Coordinated Multi-Robot Trajectory Tracking Control over Sampled Communication
This addresses the challenge of reliable multi-robot coordination in real-world applications like aerial manipulation, but it is incremental as it builds on existing control methods with a novel hybrid design for sampled communication.
The paper tackles the problem of coordinated trajectory tracking for multi-robot systems under sampled communication, where large sampling times disrupt standard control guarantees, by proposing an inverse-kinematics controller that combines sampled feedback and continuous feedforward to achieve stability and convergence with distributed communication. It provides closed-form stability regions and shows comparable performance to centralized approaches in simulations of aerial manipulation.

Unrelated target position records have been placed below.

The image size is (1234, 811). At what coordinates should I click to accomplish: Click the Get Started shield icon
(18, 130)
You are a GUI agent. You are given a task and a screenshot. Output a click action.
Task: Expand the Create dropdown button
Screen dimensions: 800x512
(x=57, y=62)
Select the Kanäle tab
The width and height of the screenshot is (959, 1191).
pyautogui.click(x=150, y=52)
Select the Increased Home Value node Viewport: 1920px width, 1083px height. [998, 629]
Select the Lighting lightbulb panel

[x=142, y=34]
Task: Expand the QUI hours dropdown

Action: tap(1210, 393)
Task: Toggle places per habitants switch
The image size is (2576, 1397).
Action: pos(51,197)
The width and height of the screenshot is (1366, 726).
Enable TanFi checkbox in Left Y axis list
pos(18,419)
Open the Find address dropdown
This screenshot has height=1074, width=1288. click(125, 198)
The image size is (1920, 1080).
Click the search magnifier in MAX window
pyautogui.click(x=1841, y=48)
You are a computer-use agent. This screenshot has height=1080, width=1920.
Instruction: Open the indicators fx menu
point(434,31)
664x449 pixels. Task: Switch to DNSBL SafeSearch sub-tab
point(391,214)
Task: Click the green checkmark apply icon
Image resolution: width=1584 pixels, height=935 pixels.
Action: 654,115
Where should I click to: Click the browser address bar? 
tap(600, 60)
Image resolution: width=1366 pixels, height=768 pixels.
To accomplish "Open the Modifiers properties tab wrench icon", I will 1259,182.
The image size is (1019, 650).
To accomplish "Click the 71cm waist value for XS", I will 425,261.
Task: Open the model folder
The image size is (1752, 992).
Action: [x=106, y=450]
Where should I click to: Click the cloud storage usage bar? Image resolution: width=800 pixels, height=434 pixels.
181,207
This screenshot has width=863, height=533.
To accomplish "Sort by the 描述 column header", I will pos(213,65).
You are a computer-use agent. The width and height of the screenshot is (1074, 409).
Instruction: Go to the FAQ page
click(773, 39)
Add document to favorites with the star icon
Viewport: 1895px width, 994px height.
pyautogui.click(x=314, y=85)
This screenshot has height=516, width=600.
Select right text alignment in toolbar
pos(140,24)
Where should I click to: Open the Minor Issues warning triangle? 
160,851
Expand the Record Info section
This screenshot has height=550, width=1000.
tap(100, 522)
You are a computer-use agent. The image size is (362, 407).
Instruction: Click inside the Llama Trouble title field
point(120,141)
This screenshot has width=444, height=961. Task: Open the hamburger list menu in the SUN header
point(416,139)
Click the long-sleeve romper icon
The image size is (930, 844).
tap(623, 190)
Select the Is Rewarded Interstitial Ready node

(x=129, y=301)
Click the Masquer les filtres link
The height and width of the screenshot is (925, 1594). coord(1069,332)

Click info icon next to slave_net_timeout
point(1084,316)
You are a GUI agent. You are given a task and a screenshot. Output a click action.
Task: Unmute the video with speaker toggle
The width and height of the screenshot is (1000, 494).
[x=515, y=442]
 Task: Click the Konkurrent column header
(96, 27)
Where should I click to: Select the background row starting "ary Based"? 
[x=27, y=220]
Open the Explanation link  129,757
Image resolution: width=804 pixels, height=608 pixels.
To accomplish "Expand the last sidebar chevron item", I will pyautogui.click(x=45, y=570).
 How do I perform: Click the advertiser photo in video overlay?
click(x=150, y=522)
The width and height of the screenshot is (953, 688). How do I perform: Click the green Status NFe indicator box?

In this paper, we propose an inverse-kinematics controller for a class of multi-robot systems in the scenario of sampled communication. The goal is to make a group of robots perform trajectory tracking in a coordinated way when the sampling time of communications is much larger than the sampling time of low-level controllers, disrupting theoretical convergence guarantees of standard control design in continuous time. Given a desired trajectory in configuration space which is precomputed offline, the proposed controller receives configuration measurements, possibly via wireless, to re-compute velocity references for the robots, which are tracked by a low-level controller. We propose joint design of a sampled proportional feedback plus a novel continuous-time feedforward that linearizes the dynamics around the reference trajectory: this method is amenable to distributed communication implementation where only one broadcast transmission is needed per sample. Also, we provide closed-form expressions for instability and stability regions and convergence rate in terms of proportional gain $k$ and sampling period $T$. We test the proposed control strategy via numerical simulations in the scenario of cooperative aerial manipulation of a cable-suspended load using a realistic simulator (Fly-Crane). Finally, we compare our proposed controller with centralized approaches that adapt the feedback gain online through smart heuristics, and show that it achieves comparable performance.